VOS CONSIGNES ▸ Rédigez la suite du texte sur la géo-ingénierie solaire reproduit ci-dessous, en reprenant juste après sa dernière phrase.

── EXTRAIT DU TEXTE ──

Dans de nombreux pays, ce n’est pas seulement l’utilisation de la géo-ingénierie solaire qui est controversée, mais aussi la recherche dans ce domaine. Quels sont les arguments pour explorer cette technologie plus en détail ?

Nous nous dirigeons actuellement vers un monde où le réchauffement sera de 2,5 à peut-être 3 degrés. La géo-ingénierie solaire pourrait être un outil utile pour réduire la souffrance humaine dans un tel monde. Mais il est également possible que cette technologie aggrave la situation. Bien qu’il existe de nombreuses études utilisant des modèles informatiques, nous ne savons pas si la géo-ingénierie solaire fonctionnerait réellement. Des expériences pourraient aider à le découvrir.

La recherche sur le climat pourrait-elle également bénéficier d’expériences en géo-ingénierie solaire ?

───
── DONNÉES FOURNIES ──

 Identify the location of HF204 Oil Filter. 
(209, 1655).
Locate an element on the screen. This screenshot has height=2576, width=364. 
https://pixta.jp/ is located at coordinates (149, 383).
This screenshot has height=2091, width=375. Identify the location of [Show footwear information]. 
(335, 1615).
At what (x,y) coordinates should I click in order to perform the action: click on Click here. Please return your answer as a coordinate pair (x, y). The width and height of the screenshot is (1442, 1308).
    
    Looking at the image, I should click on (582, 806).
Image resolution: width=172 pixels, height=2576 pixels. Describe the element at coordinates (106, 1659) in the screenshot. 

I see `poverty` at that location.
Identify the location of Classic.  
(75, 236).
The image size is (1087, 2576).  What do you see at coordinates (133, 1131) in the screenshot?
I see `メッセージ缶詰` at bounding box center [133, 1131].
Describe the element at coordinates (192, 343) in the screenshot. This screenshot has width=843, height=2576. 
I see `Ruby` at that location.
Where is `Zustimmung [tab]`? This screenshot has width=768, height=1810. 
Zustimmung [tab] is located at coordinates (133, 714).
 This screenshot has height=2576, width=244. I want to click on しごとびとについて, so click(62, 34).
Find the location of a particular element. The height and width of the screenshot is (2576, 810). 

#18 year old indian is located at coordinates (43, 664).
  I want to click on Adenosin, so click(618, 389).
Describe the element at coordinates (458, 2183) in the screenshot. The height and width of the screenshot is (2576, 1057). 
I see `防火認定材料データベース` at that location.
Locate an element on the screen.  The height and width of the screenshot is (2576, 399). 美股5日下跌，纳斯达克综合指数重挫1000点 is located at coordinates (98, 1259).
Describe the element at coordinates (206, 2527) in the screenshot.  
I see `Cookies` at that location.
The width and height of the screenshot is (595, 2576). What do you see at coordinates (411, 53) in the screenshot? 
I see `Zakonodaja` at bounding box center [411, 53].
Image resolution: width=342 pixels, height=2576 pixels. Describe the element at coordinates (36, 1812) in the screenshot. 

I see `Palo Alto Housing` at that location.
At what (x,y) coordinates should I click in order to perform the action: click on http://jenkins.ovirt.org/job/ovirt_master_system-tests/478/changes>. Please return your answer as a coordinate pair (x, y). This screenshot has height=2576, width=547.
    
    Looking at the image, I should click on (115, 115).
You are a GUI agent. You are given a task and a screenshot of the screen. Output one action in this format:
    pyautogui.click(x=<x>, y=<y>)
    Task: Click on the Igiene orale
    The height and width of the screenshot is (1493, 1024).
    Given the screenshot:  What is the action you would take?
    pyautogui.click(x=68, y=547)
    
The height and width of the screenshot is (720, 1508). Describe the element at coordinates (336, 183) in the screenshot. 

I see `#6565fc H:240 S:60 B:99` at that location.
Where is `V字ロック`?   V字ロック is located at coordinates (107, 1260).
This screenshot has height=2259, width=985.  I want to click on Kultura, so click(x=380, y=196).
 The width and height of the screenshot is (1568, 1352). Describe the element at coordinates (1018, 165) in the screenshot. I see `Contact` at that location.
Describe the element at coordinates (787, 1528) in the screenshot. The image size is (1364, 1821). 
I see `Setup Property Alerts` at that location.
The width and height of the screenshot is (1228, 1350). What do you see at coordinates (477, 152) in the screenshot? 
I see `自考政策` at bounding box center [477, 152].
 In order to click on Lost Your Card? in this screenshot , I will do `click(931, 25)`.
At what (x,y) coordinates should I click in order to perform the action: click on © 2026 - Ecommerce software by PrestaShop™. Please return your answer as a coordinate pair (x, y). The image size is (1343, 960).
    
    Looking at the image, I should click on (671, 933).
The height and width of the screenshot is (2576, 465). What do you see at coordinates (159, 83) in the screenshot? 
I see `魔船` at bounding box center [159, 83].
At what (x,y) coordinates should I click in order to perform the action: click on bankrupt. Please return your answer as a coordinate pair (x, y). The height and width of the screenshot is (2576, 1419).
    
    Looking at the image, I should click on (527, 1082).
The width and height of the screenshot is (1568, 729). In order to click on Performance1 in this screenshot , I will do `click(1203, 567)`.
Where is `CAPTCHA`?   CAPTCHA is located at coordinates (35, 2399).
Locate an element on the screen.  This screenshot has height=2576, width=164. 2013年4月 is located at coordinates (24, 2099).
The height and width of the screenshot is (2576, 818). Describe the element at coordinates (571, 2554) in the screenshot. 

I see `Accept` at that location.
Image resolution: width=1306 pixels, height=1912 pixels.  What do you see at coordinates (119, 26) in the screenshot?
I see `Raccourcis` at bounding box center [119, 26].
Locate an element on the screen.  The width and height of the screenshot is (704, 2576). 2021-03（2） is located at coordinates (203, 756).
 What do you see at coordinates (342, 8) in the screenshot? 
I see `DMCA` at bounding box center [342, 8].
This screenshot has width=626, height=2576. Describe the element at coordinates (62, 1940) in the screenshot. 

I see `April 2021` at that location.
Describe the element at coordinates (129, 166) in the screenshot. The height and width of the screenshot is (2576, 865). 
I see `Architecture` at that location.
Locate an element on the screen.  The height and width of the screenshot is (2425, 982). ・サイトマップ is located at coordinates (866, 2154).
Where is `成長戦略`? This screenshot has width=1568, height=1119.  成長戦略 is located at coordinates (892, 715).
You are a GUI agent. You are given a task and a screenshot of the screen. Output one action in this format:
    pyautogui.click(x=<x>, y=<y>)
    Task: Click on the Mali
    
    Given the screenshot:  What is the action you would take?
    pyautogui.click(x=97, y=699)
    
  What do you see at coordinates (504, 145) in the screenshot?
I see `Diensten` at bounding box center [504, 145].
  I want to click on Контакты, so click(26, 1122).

───

RÉSULTAT FINAL ▸
Oui, on pourrait apprendre quelque chose sur la physique des nuages, que nous ne comprenons pas encore très bien. Il existe un chevauchement entre la recherche sur les nuages ​​et les recherches que nous devons mener pour mieux comprendre les possibilités de la géo-ingénierie solaire.

Y a-t-il d’autres raisons de faire des recherches sur ce sujet ?

Les experts en sécurité veulent également en savoir plus sur la géo-ingénierie solaire. Ils ne croient pas que cette technologie puisse être utilisée comme une arme ciblée, mais comme un moyen susceptible de procurer un avantage relatif. Les experts en sécurité veulent également savoir comment cette technologie pourrait être contrée.

Récemment, avec Olaf Corry de l’Université de Leeds, vous avez appelé à un accord international sur la géo-ingénierie solaire. Cet accord ne vise pas à interdire la recherche, mais plutôt son utilisation concrète. Quelle était la raison de la proposition ?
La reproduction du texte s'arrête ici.